▸ Input material:

BEGIN

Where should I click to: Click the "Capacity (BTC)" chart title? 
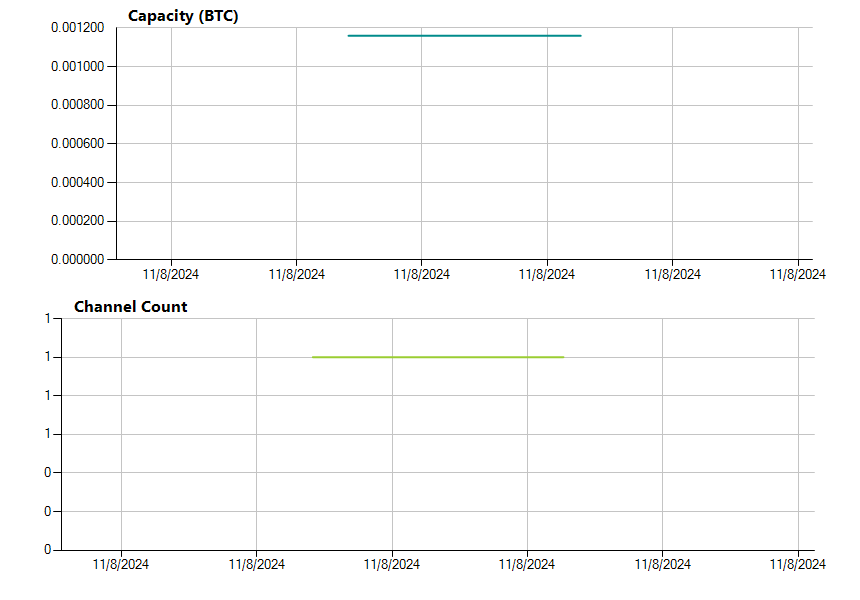(183, 16)
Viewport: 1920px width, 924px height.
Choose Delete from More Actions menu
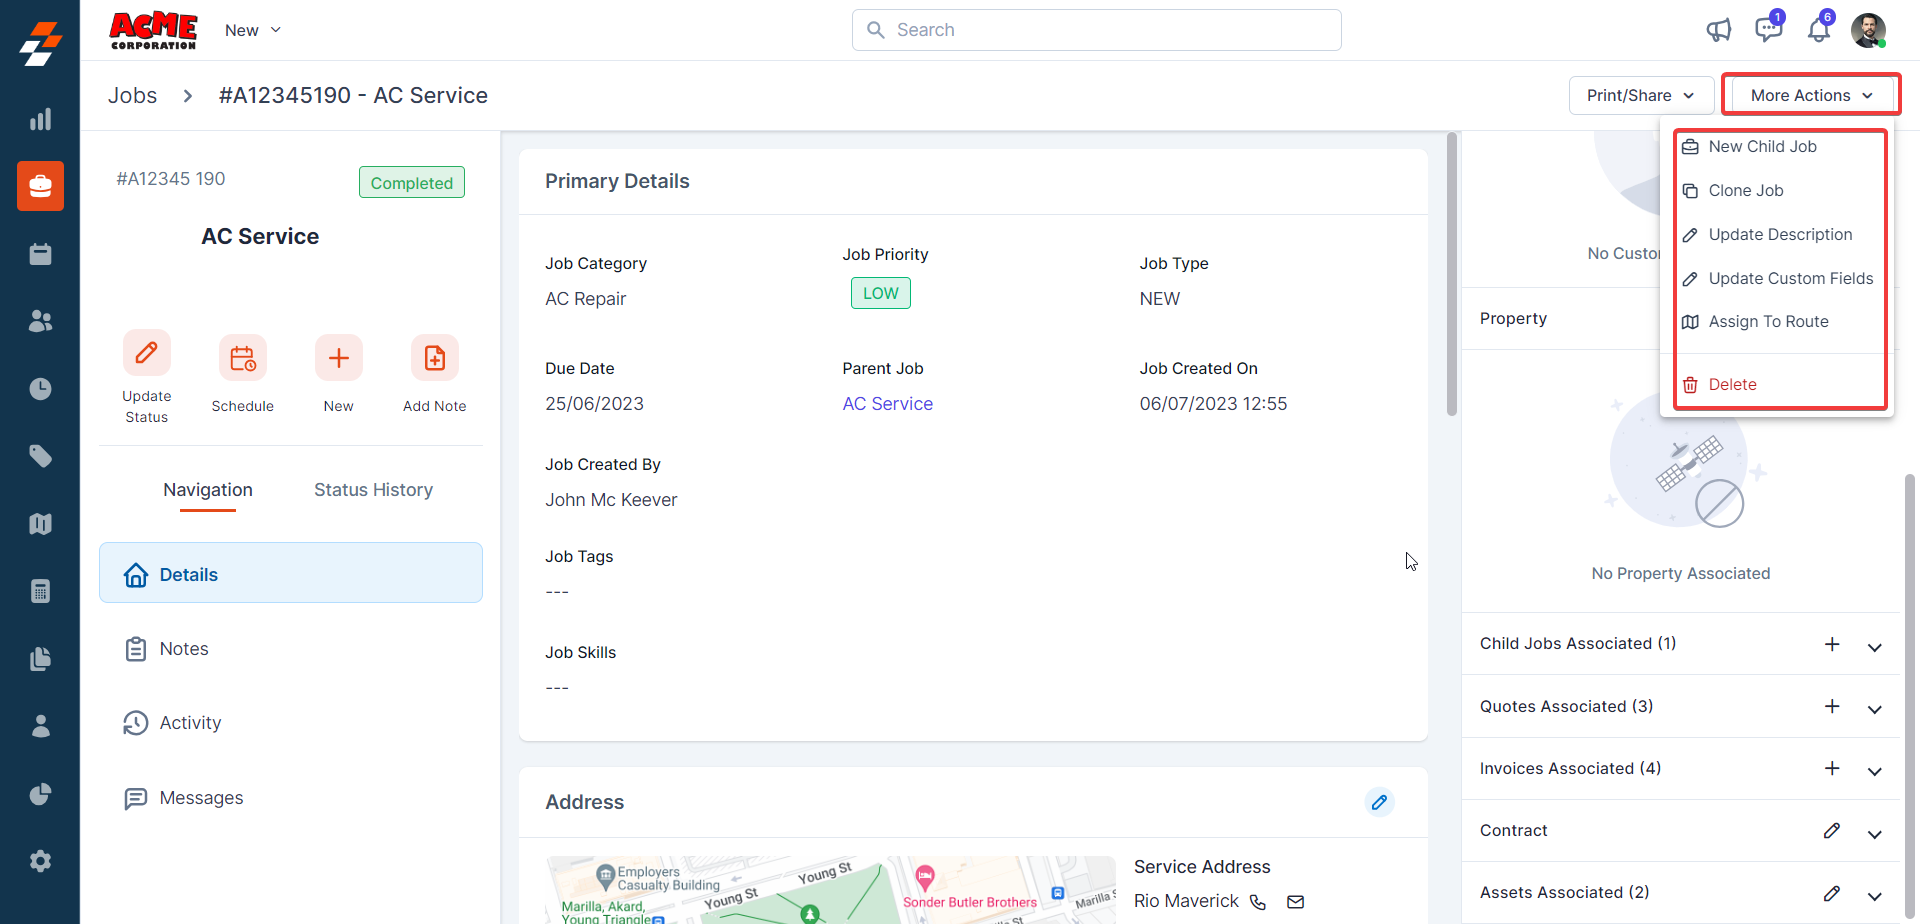[x=1732, y=384]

END

Write out every line above exactly, minus images.

▸ Exercise output:
Where should I click to: Click the "Capacity (BTC)" chart title? 
(183, 16)
Viewport: 1920px width, 924px height.
Choose Delete from More Actions menu
[x=1732, y=384]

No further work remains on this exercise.